711.00 Statement July 16, 1937/102

Statement by the Dominican Secretary of State for Foreign Affairs (Bonetti Burgos) to the American Chargé in the Dominican Republic (Atwood)87

[Translation]

The Dominican Government, under the inspiration and direction of President Trujillo Molina, illustrious statesman who has given [Page 752] singular demonstration of his love for the cause of justice and international order, has not weakened nor will it weaken at any time its cooperation to as many efforts as are realized, not only on the American Continent but in any part of the world, in favor of the maintenance and the consolidation of peace, whose benefits extend to all people and whose conservation must be, as a consequence, a common ideal of all nations. A threat against peace no matter in what continent or what country it is produced, necessarily has universal repercussions and all governments, even the least directly affected by such an act, are obligated to condemn it as the violation of a principle of international ethics according to which the differences and conflicts which arise between the nations must be resolved in accordance with pacific procedure and the friendly formulas that right and morality place within the reach of all states.

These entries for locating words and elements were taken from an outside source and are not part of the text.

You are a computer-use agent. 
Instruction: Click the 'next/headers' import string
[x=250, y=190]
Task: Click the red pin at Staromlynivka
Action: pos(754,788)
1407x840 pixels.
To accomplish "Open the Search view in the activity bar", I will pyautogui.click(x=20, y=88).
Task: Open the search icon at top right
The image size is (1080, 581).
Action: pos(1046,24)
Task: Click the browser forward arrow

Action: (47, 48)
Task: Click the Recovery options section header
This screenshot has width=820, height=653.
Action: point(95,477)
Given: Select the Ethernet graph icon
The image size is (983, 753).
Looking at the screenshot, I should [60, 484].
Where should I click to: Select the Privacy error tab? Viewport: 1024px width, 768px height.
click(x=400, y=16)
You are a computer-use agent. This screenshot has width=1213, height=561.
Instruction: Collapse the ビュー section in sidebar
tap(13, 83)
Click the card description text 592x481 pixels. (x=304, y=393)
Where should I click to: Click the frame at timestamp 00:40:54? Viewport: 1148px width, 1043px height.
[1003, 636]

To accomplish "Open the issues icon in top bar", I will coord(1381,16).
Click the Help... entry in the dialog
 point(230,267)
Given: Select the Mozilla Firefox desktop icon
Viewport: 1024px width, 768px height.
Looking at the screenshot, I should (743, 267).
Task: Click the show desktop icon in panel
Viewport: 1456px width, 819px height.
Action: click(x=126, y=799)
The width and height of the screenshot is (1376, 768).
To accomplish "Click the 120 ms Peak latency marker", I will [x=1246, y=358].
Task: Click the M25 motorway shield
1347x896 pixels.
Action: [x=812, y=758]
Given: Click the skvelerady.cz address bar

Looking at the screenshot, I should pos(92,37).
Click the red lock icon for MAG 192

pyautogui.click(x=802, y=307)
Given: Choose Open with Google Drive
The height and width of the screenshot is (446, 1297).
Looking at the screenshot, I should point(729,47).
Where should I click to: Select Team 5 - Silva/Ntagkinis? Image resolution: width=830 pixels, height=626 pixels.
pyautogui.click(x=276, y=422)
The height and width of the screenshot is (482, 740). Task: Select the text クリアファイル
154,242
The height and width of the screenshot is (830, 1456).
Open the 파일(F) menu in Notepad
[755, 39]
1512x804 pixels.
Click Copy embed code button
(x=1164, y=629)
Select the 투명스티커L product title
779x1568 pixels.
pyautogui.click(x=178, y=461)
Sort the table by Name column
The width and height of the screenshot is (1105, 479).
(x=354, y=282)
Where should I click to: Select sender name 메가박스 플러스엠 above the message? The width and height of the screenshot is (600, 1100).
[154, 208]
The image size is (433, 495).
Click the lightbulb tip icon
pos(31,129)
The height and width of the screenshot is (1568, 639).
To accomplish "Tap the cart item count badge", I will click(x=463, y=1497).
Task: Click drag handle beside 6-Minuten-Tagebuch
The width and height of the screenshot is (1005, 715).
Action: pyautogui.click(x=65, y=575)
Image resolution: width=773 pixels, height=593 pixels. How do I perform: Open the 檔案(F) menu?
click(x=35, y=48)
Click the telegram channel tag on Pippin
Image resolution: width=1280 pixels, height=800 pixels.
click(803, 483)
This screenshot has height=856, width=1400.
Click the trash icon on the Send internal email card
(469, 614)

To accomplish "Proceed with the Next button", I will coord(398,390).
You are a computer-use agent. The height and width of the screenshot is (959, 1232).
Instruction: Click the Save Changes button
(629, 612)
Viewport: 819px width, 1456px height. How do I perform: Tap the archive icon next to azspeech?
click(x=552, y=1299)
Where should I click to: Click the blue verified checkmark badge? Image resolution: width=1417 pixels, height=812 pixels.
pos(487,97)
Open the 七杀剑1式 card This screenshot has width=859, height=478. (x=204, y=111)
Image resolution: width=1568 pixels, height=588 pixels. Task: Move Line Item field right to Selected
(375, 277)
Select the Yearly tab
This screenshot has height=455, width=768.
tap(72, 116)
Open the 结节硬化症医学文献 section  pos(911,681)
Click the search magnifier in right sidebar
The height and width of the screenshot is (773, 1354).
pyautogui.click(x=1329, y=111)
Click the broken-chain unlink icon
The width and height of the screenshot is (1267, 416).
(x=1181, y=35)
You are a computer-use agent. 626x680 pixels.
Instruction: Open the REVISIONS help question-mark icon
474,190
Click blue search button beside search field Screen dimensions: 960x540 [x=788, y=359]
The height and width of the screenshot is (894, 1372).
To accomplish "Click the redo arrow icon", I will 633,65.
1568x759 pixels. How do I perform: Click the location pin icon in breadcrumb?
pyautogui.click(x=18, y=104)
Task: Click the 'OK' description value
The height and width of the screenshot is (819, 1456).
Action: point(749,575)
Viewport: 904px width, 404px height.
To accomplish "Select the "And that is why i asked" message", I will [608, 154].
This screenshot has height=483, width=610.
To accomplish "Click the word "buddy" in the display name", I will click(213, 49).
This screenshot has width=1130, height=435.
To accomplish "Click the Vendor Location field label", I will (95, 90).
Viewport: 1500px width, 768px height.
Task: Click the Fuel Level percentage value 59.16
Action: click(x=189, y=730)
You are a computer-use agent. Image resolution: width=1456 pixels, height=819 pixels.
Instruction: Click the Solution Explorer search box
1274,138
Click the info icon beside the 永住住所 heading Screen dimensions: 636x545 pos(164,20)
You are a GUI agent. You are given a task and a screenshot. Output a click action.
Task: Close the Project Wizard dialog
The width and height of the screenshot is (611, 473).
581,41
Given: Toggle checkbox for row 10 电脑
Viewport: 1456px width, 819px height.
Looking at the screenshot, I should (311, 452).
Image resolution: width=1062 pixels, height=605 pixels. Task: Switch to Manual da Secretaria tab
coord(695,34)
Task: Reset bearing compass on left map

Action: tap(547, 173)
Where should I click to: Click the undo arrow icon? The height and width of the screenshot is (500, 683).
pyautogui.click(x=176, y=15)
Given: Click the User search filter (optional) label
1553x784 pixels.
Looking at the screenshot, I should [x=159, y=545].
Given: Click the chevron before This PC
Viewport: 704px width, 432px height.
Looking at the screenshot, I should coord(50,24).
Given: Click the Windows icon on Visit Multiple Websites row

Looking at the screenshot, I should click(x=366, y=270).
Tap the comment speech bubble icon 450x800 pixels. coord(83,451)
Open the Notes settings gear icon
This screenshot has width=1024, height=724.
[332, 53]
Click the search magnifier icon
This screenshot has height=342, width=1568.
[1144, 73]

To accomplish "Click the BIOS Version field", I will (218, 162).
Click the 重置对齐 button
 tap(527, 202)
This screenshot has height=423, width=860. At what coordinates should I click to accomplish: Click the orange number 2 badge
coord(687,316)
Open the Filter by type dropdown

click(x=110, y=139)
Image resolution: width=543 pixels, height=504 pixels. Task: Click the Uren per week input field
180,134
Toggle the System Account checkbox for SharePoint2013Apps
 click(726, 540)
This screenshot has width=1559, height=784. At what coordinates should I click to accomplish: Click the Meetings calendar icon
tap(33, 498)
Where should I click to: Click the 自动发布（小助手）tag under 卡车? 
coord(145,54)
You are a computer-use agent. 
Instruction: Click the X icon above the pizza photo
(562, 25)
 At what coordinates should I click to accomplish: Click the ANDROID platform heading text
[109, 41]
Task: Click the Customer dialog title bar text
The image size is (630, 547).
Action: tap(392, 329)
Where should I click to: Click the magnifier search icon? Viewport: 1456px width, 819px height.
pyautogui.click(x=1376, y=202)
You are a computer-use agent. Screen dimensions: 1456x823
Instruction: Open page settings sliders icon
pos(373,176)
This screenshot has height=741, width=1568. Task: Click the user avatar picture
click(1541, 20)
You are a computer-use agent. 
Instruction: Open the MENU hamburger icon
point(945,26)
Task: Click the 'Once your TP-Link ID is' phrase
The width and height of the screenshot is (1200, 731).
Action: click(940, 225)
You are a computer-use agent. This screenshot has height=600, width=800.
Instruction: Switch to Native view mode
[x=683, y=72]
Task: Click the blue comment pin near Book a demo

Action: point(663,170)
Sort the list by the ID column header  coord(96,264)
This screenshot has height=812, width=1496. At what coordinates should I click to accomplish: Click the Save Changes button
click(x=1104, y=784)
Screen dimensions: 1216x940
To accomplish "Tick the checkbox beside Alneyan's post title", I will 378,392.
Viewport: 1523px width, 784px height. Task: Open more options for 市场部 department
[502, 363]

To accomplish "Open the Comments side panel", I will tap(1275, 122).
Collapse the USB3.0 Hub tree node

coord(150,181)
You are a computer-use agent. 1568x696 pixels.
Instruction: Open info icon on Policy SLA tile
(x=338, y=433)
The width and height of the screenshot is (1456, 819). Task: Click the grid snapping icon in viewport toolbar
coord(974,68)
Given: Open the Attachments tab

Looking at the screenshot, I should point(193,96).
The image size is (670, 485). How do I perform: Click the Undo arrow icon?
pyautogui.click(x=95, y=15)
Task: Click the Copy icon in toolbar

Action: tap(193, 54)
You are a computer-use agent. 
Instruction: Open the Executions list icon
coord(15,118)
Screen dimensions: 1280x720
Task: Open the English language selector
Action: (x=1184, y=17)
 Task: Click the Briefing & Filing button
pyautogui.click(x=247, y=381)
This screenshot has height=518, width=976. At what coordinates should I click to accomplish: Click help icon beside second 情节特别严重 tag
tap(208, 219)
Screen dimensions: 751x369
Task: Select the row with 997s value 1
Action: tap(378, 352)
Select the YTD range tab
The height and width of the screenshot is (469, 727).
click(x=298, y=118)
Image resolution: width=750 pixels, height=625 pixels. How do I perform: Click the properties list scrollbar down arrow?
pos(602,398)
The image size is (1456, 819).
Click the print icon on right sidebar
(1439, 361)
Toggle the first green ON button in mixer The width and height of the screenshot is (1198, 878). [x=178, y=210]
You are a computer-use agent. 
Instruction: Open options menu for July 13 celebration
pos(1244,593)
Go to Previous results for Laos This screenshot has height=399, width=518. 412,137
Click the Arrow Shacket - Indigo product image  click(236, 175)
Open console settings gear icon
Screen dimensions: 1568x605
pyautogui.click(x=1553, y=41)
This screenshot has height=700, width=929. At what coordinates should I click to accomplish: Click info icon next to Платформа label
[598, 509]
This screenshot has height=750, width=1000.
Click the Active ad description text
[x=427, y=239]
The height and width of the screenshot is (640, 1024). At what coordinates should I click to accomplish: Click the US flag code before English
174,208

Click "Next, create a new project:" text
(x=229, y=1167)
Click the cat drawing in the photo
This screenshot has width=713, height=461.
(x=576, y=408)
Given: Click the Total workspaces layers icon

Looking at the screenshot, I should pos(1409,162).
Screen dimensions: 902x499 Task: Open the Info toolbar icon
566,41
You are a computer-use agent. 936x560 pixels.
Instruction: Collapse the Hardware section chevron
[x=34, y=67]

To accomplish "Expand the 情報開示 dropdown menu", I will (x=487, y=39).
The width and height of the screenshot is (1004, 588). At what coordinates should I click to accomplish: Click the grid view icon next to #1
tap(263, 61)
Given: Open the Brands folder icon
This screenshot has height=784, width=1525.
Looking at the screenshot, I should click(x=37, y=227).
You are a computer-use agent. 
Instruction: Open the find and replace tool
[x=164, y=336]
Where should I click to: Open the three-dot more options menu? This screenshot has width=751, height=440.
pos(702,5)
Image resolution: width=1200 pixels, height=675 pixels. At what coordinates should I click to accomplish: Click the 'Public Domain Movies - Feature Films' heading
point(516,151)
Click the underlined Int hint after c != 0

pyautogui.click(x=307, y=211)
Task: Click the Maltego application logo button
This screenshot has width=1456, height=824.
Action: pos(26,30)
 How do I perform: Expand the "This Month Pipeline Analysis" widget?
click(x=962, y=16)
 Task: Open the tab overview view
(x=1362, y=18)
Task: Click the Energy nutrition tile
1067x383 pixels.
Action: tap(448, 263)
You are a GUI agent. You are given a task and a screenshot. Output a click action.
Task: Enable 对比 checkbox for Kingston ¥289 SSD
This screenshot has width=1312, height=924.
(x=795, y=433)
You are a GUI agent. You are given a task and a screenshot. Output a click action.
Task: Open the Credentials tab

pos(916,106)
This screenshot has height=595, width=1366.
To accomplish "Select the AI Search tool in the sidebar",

The Dominican Government identifies itself with the declarations made on the sixteenth of last July by the Secretary of State of the United States of America, His Excellency Cordell Hull, which are in essence a ratification of the ideas of mutual respect and of sincere pacific collaboration which inspired the recent Conference at Buenos Aires, and is pleased to proclaim, in view of the conflicts that agitate other continents and place in danger the tranquillity of the world, its decided and loyal adherence to the cause of peace, to the noble postulates of justice and of law, to the principle of non-intervention by any country in the internal or external affairs of another, and of the sanctity of international pacts whose reform should not be effected except by absolute submission to legal norms when necessity thus requires it, or when their provisions reflect upon the dignity or the sovereignty of any state or which may be opposed in practice to the reassuring realities of mutual respect and solidarity of nations.

Ernesto Bonetti Burgos
  1. Copy transmitted to the Department by the Chargé in his despatch No. 3969, August 4; received August 6.